California’s top court rejected an attempt to make it harder to impose the death penalty, ruling Thursday in favor of the current system where jurors need not unanimously agree on aggravating factors used to justify the punishment.
Jurors already must unanimously agree to impose a death sentence, and to do so must decide that aggravating factors outweigh mitigating circumstances.
But they do not have to unanimously agree on each specific aggravating factor, the California Supreme Court said in a 7-0 decision. Those factors include things like having multiple or prior victims, the slaying being gang-related or spurred by a victim’s race or religion, or the murder being “especially heinous, atrocious, or cruel, manifesting exceptional depravity.”
The justices upheld that longstanding practice in a case that otherwise could have undermined the death sentences of the most populous state’s nearly 700 condemned prisoners.
The death penalty might be fairer if the state did make changes, Associate Justice Goodwin Liu wrote for the court.
He noted that the state attorney general’s office also agreed that such a requirement “would improve our system of capital punishment and make it even more reliable” and that state lawmakers should consider the change.
“Nevertheless, to date our Legislature and electorate have not imposed such requirements,” Liu wrote, and the court found there is no such mandate in state law or the constitution.
The justices also rejected requiring that both the death sentence and the specific aggravating circumstances be justified beyond a reasonable doubt. That level of proof is currently required for criminal convictions but not in sentencing decisions.
“I am pleased to see that the California Supreme Court has unanimously rejected a call to overturn decades of clear precedent,” said Criminal Justice Legal Foundation Legal Director Kent Scheidegger, who wrote a brief supporting the death penalty.
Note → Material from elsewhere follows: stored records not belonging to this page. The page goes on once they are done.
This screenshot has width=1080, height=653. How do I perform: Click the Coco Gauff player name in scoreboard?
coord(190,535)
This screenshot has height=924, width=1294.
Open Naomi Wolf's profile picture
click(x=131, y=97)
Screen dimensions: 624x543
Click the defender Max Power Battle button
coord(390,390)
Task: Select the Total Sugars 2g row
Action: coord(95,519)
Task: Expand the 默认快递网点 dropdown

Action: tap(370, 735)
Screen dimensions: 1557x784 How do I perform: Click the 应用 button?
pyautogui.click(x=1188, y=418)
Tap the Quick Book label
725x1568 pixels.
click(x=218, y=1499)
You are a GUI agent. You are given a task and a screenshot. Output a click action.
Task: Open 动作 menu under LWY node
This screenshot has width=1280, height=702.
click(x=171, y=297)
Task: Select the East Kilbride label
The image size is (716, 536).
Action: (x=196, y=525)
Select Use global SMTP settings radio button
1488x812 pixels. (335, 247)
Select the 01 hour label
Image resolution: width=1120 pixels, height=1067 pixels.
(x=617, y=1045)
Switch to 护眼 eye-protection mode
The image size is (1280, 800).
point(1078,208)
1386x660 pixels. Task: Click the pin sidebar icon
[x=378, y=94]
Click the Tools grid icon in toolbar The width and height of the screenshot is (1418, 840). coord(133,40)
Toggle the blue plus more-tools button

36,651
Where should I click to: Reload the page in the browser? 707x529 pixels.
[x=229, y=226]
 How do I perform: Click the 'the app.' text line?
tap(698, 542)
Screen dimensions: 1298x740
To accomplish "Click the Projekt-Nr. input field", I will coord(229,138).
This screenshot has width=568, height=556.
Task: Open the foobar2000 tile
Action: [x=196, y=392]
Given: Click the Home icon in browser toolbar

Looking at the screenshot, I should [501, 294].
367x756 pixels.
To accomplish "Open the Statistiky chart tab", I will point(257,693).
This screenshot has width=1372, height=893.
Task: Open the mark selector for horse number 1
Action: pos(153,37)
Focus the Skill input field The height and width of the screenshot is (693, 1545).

A ruling otherwise, the foundation said, would have had “a devastating impact on hundreds of well-deserved judgments for horrible crimes.”
Defense attorneys argued that current sentencing practices in capital cases violate the constitutional requirement that verdicts be both unanimous and beyond a reasonable doubt.
Gov. Gavin Newsom was one of those seeking stricter standards when he took the unprecedented step of filing a brief arguing that current practices spur racial discrimination. The higher threshold was also supported by a minority of district attorneys including Chesa Boudin in San Francisco and George Gascón in Los Angeles.
Newsom’s brief — written by two professors at the University of California, Berkeley, School of Law — tracked other critics who contend the death penalty process is inherently racist because Black people are disproportionately excluded from juries in capital cases.
But those more sweeping objections “do not bear directly on the specific state law questions before us,” Liu wrote.
Nor did the court find evidence of prosecutorial basis against Black jurors in the Los Angeles County case of Donte Lamont McDaniel, 42.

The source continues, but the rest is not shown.